• Entries provided
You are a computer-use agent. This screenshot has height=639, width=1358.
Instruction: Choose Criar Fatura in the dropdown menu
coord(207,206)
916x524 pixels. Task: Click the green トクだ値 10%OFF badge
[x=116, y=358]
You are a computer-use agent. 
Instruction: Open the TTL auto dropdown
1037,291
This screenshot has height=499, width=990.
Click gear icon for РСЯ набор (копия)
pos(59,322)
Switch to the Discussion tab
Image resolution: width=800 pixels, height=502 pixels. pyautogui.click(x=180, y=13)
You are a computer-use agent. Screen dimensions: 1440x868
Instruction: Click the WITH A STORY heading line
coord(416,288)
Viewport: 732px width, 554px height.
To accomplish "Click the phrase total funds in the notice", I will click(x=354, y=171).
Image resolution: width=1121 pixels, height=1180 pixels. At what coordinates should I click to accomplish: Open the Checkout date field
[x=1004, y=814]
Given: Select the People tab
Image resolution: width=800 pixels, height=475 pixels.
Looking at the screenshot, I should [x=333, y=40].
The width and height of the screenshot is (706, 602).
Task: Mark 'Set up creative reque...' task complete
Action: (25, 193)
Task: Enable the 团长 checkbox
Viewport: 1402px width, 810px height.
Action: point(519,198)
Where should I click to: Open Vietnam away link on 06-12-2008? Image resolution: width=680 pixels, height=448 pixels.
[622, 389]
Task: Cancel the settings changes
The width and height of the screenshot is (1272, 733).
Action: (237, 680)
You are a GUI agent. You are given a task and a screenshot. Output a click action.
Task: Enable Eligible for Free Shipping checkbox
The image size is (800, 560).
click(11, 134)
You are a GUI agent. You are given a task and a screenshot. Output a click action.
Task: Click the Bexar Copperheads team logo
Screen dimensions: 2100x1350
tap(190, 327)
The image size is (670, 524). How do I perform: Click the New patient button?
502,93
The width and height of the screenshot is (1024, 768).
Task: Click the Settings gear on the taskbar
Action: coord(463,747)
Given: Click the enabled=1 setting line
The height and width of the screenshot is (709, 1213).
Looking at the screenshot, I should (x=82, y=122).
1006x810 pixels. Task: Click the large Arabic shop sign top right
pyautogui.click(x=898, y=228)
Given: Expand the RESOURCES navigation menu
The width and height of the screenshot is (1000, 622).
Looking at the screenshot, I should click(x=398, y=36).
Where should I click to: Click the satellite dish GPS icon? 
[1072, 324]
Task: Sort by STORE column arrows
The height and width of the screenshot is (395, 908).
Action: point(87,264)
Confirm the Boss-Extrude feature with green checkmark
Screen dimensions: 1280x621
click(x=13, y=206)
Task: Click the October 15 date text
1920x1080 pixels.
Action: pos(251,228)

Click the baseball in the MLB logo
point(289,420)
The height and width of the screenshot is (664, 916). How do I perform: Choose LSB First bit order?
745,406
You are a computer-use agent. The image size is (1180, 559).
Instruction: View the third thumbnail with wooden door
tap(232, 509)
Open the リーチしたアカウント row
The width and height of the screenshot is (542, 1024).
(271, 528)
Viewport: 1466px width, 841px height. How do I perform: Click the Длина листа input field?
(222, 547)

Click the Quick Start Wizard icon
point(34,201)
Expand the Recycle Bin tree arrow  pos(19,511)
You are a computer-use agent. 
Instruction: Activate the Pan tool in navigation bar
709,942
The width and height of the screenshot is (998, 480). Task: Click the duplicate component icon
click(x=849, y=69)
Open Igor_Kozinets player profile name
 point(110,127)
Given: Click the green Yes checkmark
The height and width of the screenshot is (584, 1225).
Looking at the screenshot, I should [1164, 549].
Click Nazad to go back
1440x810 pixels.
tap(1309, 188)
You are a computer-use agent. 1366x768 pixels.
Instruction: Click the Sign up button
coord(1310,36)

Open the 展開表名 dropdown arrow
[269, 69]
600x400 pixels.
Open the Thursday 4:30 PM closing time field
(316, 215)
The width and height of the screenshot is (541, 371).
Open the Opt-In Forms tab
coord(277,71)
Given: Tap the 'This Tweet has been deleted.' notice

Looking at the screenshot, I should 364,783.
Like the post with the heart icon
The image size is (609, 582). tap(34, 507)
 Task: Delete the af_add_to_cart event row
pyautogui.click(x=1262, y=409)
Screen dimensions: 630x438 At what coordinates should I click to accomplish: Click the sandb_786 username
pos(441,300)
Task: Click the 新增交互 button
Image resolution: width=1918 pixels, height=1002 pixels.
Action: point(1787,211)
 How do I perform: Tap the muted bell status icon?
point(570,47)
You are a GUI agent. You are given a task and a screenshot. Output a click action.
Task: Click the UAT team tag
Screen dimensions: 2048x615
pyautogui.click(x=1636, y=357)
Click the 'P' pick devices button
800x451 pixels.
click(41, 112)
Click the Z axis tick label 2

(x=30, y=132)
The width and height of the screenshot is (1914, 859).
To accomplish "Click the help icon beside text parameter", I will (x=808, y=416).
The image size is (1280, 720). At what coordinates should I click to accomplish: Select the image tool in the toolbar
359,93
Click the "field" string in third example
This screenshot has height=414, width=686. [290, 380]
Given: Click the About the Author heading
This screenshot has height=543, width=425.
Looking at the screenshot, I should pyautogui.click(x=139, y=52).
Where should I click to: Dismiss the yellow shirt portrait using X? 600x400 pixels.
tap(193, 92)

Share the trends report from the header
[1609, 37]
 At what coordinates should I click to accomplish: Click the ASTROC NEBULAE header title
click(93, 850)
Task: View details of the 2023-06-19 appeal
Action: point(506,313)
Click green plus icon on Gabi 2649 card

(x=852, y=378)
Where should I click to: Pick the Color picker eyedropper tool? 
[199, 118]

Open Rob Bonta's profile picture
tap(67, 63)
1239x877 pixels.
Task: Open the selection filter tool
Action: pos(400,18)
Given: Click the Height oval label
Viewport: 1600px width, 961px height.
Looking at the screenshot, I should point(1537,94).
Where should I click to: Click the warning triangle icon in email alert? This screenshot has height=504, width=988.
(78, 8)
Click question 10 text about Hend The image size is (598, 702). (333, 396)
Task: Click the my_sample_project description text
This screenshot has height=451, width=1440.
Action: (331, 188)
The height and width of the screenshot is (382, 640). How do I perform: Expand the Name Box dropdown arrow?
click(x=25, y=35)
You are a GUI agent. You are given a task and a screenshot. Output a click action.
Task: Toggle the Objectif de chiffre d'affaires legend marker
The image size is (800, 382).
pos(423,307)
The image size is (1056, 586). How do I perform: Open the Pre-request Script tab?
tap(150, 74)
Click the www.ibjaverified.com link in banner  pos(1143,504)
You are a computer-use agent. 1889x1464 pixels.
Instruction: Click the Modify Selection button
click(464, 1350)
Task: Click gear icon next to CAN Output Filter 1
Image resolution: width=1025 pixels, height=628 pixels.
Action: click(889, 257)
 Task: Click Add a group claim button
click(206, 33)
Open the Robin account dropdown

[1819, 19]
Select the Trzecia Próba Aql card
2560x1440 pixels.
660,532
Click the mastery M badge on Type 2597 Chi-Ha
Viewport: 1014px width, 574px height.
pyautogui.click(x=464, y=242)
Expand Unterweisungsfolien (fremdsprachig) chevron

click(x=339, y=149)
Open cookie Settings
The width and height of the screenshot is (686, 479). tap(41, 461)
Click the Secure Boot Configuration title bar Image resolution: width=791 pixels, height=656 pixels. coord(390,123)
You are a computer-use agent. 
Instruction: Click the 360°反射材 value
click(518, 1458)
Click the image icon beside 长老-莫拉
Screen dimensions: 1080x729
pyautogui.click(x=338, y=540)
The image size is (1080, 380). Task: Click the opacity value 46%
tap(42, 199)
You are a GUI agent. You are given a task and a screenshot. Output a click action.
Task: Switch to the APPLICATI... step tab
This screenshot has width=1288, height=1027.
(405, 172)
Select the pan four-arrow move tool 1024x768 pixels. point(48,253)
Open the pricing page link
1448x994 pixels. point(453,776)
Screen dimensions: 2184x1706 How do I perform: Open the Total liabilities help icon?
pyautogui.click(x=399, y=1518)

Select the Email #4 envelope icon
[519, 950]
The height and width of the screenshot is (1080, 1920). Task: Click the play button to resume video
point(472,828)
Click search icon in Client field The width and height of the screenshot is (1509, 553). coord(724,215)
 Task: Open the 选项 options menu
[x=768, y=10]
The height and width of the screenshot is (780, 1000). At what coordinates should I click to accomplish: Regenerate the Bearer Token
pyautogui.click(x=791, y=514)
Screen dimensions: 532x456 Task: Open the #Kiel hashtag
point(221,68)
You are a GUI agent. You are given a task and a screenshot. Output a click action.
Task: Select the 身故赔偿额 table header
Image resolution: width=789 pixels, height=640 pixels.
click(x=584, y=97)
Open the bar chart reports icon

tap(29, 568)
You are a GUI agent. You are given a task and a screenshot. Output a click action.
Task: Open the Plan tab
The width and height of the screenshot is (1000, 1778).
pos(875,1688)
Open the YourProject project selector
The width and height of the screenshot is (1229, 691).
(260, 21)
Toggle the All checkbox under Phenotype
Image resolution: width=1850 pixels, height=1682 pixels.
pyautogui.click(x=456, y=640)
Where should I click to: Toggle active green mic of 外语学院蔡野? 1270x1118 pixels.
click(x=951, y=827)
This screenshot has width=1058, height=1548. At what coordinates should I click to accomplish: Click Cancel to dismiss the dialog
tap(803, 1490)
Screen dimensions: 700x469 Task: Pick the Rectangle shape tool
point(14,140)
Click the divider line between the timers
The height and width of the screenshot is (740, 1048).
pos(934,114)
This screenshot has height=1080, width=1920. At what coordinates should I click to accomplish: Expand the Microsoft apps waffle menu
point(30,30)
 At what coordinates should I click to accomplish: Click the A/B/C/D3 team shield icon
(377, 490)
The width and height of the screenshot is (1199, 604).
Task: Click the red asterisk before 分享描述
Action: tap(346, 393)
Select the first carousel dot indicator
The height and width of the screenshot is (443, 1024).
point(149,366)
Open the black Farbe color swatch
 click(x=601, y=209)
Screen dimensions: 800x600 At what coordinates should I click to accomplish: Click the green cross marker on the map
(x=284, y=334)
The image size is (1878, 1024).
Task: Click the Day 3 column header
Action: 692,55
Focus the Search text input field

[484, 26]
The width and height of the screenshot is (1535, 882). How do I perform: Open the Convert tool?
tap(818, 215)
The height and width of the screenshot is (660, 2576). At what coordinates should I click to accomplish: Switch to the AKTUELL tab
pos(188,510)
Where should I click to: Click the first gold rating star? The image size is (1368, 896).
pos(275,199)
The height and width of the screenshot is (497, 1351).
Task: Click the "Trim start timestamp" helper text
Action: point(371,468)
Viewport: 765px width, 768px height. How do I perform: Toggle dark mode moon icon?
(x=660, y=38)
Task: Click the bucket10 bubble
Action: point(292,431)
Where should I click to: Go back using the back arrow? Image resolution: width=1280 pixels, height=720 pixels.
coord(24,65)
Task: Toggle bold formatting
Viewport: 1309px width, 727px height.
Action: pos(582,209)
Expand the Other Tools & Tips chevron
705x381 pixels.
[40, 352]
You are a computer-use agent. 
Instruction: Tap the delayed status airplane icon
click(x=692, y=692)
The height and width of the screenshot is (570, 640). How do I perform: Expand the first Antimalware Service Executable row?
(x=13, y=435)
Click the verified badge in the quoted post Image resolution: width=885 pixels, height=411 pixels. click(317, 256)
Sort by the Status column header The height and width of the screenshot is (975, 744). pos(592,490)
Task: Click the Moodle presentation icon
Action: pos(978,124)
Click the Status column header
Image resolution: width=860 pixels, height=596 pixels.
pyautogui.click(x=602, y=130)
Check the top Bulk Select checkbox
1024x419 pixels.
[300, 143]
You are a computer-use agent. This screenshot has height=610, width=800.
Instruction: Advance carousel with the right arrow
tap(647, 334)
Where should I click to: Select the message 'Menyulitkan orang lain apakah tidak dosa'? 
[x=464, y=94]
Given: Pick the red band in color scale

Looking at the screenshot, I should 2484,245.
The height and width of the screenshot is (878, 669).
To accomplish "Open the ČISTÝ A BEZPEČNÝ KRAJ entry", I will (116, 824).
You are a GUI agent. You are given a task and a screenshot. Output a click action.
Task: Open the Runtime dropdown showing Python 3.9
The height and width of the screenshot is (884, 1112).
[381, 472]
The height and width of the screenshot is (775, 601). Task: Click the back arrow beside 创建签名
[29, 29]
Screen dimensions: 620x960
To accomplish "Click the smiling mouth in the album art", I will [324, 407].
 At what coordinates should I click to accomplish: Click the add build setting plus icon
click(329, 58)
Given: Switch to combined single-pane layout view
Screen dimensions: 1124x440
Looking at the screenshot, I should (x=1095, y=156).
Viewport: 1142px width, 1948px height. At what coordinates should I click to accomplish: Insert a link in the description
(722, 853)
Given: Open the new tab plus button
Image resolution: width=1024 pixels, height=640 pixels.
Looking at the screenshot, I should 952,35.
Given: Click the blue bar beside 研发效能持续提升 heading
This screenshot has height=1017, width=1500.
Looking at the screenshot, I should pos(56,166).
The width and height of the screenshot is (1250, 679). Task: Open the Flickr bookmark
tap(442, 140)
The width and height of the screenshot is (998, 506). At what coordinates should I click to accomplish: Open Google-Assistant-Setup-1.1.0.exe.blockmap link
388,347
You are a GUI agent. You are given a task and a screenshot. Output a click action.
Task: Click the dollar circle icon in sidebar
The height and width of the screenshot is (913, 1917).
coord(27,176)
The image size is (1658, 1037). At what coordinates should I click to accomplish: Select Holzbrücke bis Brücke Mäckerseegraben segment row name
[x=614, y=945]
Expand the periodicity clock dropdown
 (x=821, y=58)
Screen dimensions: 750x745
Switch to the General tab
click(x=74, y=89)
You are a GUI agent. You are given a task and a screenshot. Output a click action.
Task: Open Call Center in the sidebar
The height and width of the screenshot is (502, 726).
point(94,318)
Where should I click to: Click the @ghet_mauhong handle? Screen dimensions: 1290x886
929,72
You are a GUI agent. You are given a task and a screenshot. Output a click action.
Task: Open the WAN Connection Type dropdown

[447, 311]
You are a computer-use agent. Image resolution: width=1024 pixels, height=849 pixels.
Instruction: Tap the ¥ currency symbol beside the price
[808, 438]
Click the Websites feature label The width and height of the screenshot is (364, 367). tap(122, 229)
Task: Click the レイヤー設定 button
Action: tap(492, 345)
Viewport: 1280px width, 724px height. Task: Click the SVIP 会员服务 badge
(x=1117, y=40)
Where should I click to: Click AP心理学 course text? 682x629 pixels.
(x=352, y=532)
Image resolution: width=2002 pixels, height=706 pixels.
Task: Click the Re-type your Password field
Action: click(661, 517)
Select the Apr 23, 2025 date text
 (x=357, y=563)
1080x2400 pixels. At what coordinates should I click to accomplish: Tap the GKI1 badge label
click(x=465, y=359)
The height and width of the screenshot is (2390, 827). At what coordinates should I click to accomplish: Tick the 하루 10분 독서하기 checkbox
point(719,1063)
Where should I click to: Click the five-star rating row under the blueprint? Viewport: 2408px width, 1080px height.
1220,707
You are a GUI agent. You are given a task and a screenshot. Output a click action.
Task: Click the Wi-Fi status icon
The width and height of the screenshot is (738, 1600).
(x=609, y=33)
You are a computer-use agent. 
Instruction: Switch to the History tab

• Task prompt
Go line by line through the records above and copy each one containing "checkmark".

• Response area
Confirm the Boss-Extrude feature with green checkmark
Given: Click the green Yes checkmark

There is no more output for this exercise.